── Extrait de page
Après 1945, le niveau de vie de la classe ouvrière des pays capitalistes a rapidement évolué sous le fordisme, au sein duquel l’augmentation de la productivité a été pour une large part accompagnée d’augmentations du salaire réel (en soutien à la demande effective), et de diverses formes d’assurance sociale amortissant les chocs des périodes de récession. En conséquence, pour la première fois, la masse que représentait la classe ouvrière – ce que d’Emilio, d’après Marx, nomme la force de travail « libre » –, les étudiants et d’autres couches sociales ont pu vivre indépendamment de leur famille et donner une plus grande place à leur « choix d’objet » (ou leur « orientation sexuelle ») dans leur vie et dans leur identité.
────
── Données fournies
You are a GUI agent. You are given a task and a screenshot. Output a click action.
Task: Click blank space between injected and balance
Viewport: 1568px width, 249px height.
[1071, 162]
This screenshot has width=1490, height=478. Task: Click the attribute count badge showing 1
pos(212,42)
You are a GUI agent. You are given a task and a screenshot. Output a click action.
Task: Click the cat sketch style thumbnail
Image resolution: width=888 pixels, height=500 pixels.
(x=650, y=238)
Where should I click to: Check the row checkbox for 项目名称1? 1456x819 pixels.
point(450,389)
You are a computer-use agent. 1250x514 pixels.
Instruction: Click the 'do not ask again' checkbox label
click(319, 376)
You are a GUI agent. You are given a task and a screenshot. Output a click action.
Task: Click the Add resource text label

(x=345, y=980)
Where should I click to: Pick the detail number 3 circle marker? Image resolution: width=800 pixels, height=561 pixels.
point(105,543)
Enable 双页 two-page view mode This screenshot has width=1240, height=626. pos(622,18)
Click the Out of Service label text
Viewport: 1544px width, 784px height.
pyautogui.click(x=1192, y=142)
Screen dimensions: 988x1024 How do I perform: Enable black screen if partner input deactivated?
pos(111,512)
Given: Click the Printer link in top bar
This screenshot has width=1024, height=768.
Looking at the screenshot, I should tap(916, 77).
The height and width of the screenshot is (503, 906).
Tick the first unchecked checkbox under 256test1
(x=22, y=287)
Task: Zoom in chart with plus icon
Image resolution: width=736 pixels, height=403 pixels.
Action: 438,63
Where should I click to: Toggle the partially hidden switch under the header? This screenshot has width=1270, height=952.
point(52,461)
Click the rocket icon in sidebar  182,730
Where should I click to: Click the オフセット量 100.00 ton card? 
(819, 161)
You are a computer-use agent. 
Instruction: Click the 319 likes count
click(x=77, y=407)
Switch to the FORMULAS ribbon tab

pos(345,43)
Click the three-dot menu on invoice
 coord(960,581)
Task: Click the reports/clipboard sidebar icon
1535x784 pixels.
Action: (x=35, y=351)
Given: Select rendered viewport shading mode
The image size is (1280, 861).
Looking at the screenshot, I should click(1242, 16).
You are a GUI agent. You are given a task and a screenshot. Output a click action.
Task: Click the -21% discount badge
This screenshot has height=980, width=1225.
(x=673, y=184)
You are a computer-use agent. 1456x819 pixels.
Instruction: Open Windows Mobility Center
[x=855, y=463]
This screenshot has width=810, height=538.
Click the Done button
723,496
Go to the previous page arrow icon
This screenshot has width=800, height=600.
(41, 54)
────
→ **Énoncé 1**
Dans l'extrait sur le fordisme, qu'est-ce qui a accompagné pour une large part l'augmentation de la productivité ?
→ **Énoncé 2**
Résumez sous forme de liste le paragraphe de l'extrait sur le fordisme qui commence par « Après 1945 », en conservant ses faits principaux.
→ **Énoncé 3**
D'après l'extrait sur le fordisme, expliquez pourquoi la classe ouvrière a pu, pour la première fois, vivre indépendamment de sa famille.
Les enregistrements proviennent d'une autre source que l'extrait.

→ **Corrigé 1**
Des augmentations du salaire réel et diverses formes d'assurance sociale amortissant les chocs des périodes de récession.

→ **Corrigé 2**
- Après 1945, le niveau de vie de la classe ouvrière des pays capitalistes a rapidement évolué sous le fordisme.
- La hausse de la productivité s'est largement accompagnée d'augmentations du salaire réel, en soutien à la demande effective.
- Diverses formes d'assurance sociale amortissaient les chocs des récessions.
- Pour la première fois, la classe ouvrière (la force de travail « libre », selon d'Emilio d'après Marx), les étudiants et d'autres couches sociales ont pu vivre indépendamment de leur famille.
- Ces groupes ont ainsi pu donner plus de place à leur « choix d'objet » (ou « orientation sexuelle ») dans leur vie et leur identité.

→ **Corrigé 3**
Sous le fordisme, la hausse de la productivité s'est largement accompagnée d'augmentations du salaire réel et de diverses formes d'assurance sociale qui amortissaient les chocs des récessions. Le niveau de vie de la classe ouvrière a donc rapidement évolué, ce qui lui a permis de vivre indépendamment de sa famille.